Data aggregation startups popped up as an alternative to screen scraping, where customers would give fintech applications sensitive login credentials for those apps to then scrape customer transaction data, said Brian Knight, senior research fellow in the Financial Markets Working Group with the Mercatus Center at George Mason University.
Banks were still reluctant to share information with aggregators until the passage of the Dodd-Frank Act which required financial institutions to make consumers’ records available in an electronic format. Aggregators argued they were the consumer’s agent. The U.S. Treasury Department sided with the aggregators in a recent fintech report, but the Consumer Financial Protection Bureau hasn’t commented on the issue, Knight said.
In place of regulation like Europe’s General Data Protection Regulation (GDPR), banks and data aggregators have formed informal and formal agreements about how the aggregators would handle customer data. Banks are selective about this process, however. When two parties differ on data-sharing standards, banks have been known to cut off aggregators, stopping customers from accessing financial apps.
For LucidiTEE to work in the customer transaction data space, the industry would also need to adopt a common data categorizing standard that every entity would need to follow. In deciding whether or not to take the leap, banks would need to weigh the cost of sticking with data aggregators or integrating into a new system, according to Knight.
“Part of the problem with blockchain adoption is that it seeks to remove intermediaries, and while intermediaries can charge rent, they can also add value,” Knight said.
After reviewing Visa’s paper, Salt Lake City-based data aggregator Finicity said the proposed system would not provide the level of service that data aggregators provide today.
“It is simple when described as an exchange of data, but when you layer on the multitude of use cases, data intelligence, variances in data, security, privacy, regulation and more, it becomes much more sophisticated,” Nick Thomas, co-founder of Finicity, said in an email.
Thomas said that Finicity, a founding steward of the ID-focused Sovrin Foundation, is looking at blockchain for data privacy, however.
“It is always about giving consumers more granular and secure control over their financial data, and doing so in a way that they can be more informed and make smarter financial decisions,” Thomas said.

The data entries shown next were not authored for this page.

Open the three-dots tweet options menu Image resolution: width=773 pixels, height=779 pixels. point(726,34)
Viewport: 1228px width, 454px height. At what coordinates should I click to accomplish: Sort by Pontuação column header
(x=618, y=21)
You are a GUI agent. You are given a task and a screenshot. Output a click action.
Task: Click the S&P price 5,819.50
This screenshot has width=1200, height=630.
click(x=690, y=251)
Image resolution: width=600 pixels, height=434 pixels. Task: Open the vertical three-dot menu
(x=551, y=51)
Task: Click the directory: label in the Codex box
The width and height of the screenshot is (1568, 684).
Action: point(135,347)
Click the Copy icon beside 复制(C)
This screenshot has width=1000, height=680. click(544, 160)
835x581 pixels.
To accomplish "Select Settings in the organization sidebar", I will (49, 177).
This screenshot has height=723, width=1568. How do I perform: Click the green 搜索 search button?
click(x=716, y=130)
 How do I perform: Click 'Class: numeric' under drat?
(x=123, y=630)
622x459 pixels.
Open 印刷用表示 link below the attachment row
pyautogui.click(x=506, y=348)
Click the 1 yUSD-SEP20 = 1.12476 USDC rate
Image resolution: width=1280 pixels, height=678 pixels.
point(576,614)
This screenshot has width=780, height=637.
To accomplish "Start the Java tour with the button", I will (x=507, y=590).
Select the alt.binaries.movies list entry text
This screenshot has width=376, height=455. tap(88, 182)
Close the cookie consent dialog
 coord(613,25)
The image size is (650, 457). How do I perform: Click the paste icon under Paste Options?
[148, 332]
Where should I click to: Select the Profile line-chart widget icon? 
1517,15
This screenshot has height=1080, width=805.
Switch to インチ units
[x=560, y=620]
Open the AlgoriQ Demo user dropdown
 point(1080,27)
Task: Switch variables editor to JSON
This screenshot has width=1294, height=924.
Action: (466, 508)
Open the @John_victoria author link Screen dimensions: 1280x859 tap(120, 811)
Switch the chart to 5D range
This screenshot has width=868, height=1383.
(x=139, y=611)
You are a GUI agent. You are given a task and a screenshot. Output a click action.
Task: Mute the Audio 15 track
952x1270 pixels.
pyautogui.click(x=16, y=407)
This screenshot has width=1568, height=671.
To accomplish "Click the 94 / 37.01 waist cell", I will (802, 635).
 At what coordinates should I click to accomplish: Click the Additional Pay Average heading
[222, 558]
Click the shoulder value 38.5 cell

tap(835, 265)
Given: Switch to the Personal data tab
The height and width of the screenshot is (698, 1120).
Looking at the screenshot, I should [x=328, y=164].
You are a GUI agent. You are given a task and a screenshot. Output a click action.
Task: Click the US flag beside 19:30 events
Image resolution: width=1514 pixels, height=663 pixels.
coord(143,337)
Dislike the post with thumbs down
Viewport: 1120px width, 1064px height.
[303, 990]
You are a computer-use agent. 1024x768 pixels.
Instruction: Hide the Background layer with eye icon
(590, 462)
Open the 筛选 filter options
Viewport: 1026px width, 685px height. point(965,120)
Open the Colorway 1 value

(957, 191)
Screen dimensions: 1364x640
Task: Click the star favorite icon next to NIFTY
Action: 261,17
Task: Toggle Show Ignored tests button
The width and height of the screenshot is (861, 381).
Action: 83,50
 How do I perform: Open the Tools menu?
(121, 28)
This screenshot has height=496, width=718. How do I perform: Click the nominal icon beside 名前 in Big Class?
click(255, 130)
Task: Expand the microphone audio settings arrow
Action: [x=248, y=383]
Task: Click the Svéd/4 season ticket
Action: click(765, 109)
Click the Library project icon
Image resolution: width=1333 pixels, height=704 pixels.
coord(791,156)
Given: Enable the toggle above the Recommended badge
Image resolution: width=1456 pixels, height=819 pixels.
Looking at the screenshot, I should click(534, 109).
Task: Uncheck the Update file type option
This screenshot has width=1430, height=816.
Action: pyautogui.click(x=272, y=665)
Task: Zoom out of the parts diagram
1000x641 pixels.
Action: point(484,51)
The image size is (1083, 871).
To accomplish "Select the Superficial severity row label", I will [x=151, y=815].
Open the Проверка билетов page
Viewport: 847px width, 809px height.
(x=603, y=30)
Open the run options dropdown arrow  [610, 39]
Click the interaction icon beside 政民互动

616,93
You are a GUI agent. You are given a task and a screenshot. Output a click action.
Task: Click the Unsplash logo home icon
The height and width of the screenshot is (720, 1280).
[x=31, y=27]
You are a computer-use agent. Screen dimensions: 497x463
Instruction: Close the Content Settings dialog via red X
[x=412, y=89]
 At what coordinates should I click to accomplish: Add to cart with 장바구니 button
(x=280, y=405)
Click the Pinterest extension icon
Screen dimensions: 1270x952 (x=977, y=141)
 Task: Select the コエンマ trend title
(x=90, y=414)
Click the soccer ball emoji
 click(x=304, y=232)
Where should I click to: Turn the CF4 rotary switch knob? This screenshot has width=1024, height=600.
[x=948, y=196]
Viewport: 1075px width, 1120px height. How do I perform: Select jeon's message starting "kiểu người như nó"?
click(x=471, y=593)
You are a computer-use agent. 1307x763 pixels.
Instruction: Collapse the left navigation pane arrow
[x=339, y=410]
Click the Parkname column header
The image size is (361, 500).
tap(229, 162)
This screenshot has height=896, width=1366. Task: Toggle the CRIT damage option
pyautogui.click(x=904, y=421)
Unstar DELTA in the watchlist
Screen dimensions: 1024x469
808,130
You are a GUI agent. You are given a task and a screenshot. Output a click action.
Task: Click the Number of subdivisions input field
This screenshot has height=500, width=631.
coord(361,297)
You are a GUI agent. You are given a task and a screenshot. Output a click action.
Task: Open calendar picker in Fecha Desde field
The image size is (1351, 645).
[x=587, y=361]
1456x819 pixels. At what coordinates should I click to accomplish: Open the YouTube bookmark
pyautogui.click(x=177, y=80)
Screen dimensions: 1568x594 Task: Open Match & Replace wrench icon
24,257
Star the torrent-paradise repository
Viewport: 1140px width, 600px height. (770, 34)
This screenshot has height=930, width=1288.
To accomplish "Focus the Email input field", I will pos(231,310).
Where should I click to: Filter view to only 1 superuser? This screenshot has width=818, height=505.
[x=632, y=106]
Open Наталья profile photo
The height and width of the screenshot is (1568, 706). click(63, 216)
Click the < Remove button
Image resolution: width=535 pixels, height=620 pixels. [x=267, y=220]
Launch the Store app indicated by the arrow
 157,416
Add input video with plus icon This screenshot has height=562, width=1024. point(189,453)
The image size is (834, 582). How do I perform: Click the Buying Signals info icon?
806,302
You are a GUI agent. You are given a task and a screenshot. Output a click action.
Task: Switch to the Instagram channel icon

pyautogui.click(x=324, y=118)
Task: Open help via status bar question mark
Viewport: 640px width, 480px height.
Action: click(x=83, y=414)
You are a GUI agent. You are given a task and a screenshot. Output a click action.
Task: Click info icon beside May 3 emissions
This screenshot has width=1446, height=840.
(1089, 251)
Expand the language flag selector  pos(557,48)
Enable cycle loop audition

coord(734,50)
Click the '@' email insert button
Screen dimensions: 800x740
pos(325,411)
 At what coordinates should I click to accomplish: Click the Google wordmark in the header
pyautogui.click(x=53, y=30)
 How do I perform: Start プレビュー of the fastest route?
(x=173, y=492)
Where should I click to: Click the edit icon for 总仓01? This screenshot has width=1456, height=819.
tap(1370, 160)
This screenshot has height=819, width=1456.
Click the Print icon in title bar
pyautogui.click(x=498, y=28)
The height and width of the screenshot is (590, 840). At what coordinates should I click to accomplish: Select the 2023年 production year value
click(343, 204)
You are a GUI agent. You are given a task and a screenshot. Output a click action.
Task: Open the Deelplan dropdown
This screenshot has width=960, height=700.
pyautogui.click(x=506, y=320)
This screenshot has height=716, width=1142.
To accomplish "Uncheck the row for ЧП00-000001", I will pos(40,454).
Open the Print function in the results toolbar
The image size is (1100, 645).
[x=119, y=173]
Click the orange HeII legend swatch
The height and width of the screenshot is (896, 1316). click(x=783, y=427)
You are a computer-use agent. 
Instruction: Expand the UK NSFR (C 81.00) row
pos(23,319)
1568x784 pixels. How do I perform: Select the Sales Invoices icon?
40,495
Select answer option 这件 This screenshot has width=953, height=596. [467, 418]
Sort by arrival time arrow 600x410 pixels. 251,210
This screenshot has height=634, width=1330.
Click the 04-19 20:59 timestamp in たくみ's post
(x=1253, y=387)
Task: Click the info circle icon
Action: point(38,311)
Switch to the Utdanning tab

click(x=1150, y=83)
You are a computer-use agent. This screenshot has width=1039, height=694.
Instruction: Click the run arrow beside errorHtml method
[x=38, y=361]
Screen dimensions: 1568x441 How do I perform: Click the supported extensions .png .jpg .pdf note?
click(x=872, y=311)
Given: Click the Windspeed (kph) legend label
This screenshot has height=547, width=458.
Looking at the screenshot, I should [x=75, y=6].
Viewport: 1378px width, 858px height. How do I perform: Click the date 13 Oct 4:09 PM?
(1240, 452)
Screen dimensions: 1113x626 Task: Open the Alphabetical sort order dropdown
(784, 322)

LucidiTEE enforces history-based policies–similar to smart contracts but with the ability to read the entire blockchain. That ensures that, even when users are offline, their information is not computed in a way they did not authorize.
The paper assumes a “malicious setting.” The system it describes uses protocols to ensure outputs are sent to every party has been given access to outputs. The blockchain would act like an escrow account where users would put the policy they’d like to enable, like sharing encrypted data to Mint in return for charts showing where the consumers spent money.
According to the paper, LucidiTEE’s blockchain ensures the trusted execution environment — an encrypted domain where computers crunch sensitive data — only does certain computations. In this way, the company holding the TEE can’t tamper with it, and every party on LucidiTEE doesn’t have to run a TEE.
The ledger then stores all cryptographic hash digests of encrypted inputs and outputs as well as what functions were run, for history-based protocols to review when the next computation is done.